* _Requirement_
Retype the entries exactly, starting at the line with "You are a computer-use agent. The image" and ending at the line with "Click the gcp", with both of those lines included.

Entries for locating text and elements
━━━━━━━━━━
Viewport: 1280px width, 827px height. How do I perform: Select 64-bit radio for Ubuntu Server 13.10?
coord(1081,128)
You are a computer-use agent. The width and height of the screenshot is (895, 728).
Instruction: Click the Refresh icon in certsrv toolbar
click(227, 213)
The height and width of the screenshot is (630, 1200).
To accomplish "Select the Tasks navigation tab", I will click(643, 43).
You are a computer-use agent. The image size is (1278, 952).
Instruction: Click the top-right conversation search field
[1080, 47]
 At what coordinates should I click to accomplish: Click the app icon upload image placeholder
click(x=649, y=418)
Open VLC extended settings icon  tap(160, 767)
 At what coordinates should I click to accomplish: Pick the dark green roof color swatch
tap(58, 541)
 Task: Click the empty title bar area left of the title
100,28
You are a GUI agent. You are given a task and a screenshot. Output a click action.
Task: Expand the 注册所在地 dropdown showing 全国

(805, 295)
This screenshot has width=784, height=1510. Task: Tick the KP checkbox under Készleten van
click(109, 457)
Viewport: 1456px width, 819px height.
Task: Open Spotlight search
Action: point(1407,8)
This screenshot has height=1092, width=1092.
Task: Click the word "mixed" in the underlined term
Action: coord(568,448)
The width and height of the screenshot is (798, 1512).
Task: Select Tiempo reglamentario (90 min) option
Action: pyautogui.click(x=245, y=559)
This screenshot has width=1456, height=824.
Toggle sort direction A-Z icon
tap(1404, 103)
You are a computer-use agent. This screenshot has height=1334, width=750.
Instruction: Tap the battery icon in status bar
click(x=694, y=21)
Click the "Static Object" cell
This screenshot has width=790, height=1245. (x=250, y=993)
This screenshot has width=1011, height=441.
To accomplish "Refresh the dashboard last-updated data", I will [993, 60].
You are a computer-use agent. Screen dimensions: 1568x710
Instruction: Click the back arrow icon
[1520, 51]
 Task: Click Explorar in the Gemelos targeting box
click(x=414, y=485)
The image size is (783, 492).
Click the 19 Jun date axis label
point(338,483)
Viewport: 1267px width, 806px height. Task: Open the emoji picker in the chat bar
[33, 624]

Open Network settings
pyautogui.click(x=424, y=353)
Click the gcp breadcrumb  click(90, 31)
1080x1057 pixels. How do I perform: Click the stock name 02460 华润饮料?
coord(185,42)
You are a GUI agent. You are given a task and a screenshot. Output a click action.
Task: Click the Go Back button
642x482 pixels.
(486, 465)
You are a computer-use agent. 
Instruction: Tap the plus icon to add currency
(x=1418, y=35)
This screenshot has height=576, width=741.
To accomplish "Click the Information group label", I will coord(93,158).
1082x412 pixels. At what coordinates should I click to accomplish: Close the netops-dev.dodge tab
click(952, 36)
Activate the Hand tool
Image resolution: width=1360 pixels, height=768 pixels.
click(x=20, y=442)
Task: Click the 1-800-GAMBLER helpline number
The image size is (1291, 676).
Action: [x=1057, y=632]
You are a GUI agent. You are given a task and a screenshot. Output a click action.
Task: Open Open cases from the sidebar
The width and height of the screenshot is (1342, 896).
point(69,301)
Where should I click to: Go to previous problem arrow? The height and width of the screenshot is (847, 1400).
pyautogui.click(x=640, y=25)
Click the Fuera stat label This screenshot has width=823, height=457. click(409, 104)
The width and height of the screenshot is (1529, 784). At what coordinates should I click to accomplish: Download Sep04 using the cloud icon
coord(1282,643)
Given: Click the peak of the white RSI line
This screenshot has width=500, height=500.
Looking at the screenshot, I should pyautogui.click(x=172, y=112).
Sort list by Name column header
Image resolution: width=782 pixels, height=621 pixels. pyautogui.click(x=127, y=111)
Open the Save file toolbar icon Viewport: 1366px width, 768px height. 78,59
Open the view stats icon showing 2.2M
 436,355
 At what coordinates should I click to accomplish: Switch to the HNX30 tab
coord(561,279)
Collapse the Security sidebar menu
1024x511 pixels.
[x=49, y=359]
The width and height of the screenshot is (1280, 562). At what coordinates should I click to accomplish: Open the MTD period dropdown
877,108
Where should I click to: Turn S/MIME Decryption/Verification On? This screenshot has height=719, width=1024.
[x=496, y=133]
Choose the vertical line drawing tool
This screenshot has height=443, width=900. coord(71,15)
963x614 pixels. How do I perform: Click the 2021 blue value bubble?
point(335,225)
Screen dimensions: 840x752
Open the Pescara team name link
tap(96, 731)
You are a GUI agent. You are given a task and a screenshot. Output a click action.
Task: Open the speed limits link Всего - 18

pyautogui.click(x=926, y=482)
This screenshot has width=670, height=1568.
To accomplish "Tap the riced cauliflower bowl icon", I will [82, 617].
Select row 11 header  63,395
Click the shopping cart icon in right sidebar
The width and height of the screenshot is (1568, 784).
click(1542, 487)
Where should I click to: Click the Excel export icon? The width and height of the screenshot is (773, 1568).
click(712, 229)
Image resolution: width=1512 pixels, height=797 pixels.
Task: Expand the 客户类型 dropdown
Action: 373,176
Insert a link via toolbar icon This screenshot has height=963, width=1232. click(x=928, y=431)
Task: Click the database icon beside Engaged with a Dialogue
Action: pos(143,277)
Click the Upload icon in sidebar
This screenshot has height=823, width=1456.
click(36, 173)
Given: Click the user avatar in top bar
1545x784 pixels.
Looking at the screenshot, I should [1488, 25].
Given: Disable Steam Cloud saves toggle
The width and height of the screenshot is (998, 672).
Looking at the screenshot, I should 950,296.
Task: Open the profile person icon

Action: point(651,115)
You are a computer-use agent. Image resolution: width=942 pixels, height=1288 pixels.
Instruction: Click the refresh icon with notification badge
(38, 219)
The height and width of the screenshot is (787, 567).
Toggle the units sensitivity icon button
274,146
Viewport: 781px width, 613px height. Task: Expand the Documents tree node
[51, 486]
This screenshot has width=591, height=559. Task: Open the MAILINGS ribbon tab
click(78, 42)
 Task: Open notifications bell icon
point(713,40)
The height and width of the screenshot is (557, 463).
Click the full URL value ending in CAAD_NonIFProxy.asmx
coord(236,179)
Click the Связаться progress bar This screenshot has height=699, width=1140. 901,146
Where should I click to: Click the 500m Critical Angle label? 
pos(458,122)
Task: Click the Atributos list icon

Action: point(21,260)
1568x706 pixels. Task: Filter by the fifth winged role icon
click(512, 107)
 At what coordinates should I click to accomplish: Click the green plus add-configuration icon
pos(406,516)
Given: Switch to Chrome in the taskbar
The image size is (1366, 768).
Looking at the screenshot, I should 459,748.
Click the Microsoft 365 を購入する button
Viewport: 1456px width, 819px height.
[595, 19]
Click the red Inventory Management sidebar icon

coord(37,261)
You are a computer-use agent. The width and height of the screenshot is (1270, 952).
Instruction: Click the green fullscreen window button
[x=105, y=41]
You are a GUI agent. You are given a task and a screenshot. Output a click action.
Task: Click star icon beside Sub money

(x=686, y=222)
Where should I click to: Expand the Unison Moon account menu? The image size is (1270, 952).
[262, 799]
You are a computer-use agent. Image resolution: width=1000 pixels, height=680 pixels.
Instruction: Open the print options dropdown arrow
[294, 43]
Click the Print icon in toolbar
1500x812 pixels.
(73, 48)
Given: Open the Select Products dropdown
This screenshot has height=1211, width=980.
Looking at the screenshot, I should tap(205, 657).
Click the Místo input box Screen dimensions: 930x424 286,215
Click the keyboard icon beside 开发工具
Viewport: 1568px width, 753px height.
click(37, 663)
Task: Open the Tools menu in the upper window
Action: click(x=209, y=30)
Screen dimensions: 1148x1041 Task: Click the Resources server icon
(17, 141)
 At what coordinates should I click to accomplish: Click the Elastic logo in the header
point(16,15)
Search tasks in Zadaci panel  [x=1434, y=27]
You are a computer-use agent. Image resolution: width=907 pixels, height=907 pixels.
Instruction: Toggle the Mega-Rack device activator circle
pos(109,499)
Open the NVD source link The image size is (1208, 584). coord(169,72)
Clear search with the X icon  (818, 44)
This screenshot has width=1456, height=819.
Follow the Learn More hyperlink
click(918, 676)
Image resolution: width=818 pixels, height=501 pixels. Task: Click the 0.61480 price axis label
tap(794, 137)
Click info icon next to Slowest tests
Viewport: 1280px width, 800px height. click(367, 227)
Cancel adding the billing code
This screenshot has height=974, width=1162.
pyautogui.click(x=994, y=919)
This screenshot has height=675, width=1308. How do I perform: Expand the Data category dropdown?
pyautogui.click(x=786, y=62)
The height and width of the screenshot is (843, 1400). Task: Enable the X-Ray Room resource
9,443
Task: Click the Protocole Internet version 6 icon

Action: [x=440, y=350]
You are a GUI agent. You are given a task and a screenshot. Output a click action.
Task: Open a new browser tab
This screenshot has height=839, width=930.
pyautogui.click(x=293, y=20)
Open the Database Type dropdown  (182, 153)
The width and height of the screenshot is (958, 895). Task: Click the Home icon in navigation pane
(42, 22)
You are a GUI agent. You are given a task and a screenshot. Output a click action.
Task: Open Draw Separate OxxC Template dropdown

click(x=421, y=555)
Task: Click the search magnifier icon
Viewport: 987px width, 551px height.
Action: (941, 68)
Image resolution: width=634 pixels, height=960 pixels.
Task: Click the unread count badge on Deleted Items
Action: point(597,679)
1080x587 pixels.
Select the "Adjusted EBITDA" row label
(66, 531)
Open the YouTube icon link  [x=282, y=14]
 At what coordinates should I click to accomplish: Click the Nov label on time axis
━━━━━━━━━━
* _Solved problem_
You are a computer-use agent. The image size is (1278, 952).
Instruction: Click the top-right conversation search field
[1080, 47]
 At what coordinates should I click to accomplish: Click the app icon upload image placeholder
click(x=649, y=418)
Open VLC extended settings icon  tap(160, 767)
 At what coordinates should I click to accomplish: Pick the dark green roof color swatch
tap(58, 541)
 Task: Click the empty title bar area left of the title
100,28
You are a GUI agent. You are given a task and a screenshot. Output a click action.
Task: Expand the 注册所在地 dropdown showing 全国

(805, 295)
This screenshot has width=784, height=1510. Task: Tick the KP checkbox under Készleten van
click(109, 457)
Viewport: 1456px width, 819px height.
Task: Open Spotlight search
Action: point(1407,8)
This screenshot has height=1092, width=1092.
Task: Click the word "mixed" in the underlined term
Action: coord(568,448)
The width and height of the screenshot is (798, 1512).
Task: Select Tiempo reglamentario (90 min) option
Action: pyautogui.click(x=245, y=559)
This screenshot has width=1456, height=824.
Toggle sort direction A-Z icon
tap(1404, 103)
You are a computer-use agent. This screenshot has height=1334, width=750.
Instruction: Tap the battery icon in status bar
click(x=694, y=21)
Click the "Static Object" cell
This screenshot has width=790, height=1245. (x=250, y=993)
This screenshot has width=1011, height=441.
To accomplish "Refresh the dashboard last-updated data", I will [993, 60].
You are a computer-use agent. Screen dimensions: 1568x710
Instruction: Click the back arrow icon
[1520, 51]
 Task: Click Explorar in the Gemelos targeting box
click(x=414, y=485)
The image size is (783, 492).
Click the 19 Jun date axis label
point(338,483)
Viewport: 1267px width, 806px height. Task: Open the emoji picker in the chat bar
[33, 624]

Open Network settings
pyautogui.click(x=424, y=353)
Click the gcp breadcrumb  click(90, 31)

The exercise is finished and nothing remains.